**Provided text**
[Begin]

Observability
Instabase provides observability tools for measuring the internal state of its infrastructure and applications.
Log aggregation tooling
Instabase’s log aggregation features let you aggregate logs across Instabase services and store them for purposes including querying, debugging, activity analysis, and alerting.
Log aggregation infrastructure
Instabase’s log aggregation solution involves two components working together: a Fluent Bit sidecar and Grafana Loki.
The Fluent Bit sidecar collects the logs from Instabase services inside a pod and sends them to Loki. The sidecar also performs log rotation over the log files that are created by Instabase services. Grafana Loki is a log aggregation storage tool. It’s responsible for aggregating, indexing, and storing the log information. Loki also provides a powerful query language, LogQL, to query logs.
Each container inside the Instabase services pod writes the logs to disk (emptyDir). The disk volume is mounted to the Fluent Bit container running inside the same pod. Fluent Bit tails all log files written by Instabase services on the mounted volume and sends them to Loki.

[End]

Data items
[Begin]

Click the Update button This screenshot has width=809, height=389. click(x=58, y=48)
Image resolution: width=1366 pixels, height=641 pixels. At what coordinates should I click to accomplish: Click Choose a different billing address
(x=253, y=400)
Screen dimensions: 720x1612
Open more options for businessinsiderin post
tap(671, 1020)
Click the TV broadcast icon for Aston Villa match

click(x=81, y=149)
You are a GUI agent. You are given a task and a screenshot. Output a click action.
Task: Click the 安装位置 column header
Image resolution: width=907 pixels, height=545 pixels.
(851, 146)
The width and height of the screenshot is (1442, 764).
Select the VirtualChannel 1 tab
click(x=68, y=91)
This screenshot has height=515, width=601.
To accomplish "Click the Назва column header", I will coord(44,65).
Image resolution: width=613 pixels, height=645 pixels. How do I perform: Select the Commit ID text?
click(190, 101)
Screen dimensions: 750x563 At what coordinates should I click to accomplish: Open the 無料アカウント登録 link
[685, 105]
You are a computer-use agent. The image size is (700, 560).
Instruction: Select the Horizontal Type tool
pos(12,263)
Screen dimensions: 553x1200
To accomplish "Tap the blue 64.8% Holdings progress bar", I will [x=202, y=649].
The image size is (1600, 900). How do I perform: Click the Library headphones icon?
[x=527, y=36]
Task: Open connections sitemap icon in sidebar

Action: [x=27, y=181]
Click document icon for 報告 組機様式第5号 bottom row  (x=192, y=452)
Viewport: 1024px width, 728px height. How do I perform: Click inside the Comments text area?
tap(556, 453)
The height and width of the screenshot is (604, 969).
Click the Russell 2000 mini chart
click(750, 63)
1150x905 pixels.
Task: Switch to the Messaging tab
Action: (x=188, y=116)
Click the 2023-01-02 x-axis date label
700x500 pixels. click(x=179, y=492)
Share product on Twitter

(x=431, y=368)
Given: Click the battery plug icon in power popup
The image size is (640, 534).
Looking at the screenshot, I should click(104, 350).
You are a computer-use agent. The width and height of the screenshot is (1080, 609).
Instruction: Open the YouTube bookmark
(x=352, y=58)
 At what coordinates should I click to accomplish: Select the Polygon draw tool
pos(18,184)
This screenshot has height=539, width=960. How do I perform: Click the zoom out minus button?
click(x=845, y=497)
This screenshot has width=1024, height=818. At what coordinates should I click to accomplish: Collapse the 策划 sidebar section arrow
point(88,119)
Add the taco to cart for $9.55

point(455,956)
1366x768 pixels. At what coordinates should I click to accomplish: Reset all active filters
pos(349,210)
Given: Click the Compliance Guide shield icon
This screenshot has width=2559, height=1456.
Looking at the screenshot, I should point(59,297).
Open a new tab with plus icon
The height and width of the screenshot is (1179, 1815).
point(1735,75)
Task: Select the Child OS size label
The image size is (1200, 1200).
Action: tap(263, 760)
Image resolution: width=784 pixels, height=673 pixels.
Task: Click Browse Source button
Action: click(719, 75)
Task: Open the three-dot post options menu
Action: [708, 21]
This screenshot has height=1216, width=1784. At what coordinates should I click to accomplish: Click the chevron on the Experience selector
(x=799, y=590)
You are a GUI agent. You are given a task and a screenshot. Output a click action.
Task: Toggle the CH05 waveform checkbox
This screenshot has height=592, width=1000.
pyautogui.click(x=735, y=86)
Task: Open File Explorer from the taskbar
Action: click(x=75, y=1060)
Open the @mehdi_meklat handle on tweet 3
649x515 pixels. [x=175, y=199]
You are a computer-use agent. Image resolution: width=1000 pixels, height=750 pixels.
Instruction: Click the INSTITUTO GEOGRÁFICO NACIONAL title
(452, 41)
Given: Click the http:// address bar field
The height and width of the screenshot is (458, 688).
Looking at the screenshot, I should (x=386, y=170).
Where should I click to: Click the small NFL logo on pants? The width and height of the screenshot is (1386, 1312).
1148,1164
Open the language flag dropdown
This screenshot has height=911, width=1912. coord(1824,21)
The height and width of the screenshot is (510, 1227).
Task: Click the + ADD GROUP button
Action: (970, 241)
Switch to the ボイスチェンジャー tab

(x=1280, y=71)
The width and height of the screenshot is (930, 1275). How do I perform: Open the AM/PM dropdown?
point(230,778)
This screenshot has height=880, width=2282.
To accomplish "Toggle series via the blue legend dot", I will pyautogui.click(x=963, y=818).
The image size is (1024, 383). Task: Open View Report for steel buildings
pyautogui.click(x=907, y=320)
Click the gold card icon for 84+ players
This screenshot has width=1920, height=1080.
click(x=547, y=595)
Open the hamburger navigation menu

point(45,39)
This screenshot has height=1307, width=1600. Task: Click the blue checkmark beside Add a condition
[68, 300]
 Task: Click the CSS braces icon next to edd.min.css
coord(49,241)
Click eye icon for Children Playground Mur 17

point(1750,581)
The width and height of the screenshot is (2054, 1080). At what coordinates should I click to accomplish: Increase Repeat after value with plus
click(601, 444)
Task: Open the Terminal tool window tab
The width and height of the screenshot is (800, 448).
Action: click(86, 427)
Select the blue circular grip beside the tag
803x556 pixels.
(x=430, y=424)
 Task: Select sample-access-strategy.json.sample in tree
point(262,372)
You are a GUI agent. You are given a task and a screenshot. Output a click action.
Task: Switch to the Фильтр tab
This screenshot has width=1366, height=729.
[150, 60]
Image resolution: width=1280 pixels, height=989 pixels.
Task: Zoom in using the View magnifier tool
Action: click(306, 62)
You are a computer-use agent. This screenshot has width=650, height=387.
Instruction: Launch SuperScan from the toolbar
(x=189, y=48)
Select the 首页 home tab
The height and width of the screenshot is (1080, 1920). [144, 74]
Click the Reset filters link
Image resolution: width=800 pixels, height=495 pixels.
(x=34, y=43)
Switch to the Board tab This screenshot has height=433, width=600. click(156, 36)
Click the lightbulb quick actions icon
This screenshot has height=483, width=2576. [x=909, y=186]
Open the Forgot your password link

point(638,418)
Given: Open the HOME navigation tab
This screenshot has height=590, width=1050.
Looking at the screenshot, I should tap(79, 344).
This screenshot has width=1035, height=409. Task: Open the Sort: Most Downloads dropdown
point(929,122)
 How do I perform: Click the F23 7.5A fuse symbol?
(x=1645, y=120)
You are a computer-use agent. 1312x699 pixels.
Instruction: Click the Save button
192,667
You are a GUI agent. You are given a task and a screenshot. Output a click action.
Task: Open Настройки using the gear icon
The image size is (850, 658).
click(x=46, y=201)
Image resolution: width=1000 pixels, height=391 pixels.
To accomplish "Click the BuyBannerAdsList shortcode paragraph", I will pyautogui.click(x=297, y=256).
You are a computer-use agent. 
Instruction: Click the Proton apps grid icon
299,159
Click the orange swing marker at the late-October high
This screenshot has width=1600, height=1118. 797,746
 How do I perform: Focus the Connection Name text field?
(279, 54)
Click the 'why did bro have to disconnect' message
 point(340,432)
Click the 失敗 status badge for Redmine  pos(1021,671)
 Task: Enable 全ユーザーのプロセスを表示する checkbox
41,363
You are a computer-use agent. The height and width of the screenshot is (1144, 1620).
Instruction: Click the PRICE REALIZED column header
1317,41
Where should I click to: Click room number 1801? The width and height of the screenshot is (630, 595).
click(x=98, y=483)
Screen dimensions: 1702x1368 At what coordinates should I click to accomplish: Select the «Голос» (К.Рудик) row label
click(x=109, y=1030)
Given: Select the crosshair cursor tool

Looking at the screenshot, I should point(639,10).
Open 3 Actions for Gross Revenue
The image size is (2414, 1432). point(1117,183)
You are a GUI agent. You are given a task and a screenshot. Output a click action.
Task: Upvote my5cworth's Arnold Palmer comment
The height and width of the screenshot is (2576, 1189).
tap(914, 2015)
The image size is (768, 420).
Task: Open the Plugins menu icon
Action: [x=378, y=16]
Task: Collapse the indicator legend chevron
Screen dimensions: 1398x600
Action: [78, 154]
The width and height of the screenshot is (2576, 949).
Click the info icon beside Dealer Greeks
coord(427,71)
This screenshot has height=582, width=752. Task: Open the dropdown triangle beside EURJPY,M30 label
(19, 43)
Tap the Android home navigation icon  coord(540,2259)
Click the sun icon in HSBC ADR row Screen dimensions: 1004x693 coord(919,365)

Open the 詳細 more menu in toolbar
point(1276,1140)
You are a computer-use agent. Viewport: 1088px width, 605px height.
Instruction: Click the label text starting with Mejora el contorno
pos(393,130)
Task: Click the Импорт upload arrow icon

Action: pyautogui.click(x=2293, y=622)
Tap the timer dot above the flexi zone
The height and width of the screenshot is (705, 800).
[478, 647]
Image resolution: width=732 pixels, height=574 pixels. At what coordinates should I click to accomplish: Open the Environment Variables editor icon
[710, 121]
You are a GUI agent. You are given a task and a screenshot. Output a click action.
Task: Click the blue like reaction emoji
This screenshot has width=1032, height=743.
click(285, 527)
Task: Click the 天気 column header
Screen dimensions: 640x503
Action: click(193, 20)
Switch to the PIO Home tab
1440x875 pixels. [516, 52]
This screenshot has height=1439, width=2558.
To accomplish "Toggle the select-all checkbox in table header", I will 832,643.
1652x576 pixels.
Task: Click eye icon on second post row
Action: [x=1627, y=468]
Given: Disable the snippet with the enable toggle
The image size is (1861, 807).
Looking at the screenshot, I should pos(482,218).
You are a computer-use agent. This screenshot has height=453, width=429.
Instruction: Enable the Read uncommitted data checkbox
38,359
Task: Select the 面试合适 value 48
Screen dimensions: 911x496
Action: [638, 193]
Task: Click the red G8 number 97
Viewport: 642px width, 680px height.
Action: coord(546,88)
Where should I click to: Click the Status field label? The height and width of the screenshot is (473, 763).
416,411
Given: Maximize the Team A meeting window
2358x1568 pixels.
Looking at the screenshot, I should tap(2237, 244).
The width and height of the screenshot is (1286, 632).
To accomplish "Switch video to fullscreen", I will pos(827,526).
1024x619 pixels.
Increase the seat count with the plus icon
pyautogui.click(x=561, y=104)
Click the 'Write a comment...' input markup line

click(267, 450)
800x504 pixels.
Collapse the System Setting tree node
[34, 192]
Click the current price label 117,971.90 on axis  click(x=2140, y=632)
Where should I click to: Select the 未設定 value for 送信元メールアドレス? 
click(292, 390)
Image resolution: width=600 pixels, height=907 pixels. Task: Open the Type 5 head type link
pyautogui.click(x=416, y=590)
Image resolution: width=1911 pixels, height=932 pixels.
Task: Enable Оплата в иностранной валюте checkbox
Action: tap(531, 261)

[End]

**Stated goal**
Could you extend the Instabase observability text above by writing what comes next after its final sentence?

**Written response**
Grafana Loki has two different types of replicas: read and write. The write replicas are responsible for accepting the streams of logs coming from Fluent Bit. Read replicas serve the read queries. The Loki write replica persists the logs to a storage system shared by both the read and write replicas, either a network file system (NFS) or Amazon S3 bucket. You can then query and visualize the stored logs from your Instabase Grafana dashboard.
Resource requirements
System Requirements
-
Grafana Loki requirements: We recommend running 2 pods of Grafana Loki read replicas and 2 pods of Grafana Loki write replicas (4 pods total). This setup requires the allocation of approximately 2 cores of CPU and 2 GB of RAM.
-
Fluent Bit sidecar requirements: Each Fluent Bit sidecar uses an additional 30 millicores and 35 MB of RAM, which should be factored into the CPU and memory resource calculations.
Cloud storage
Cloud storage that will be shared between all Grafana Loki replicas is required. The cloud storage will store 14 days’ worth of logs. The following cloud storage options are supported:
- NFS volume (~ 64 GB)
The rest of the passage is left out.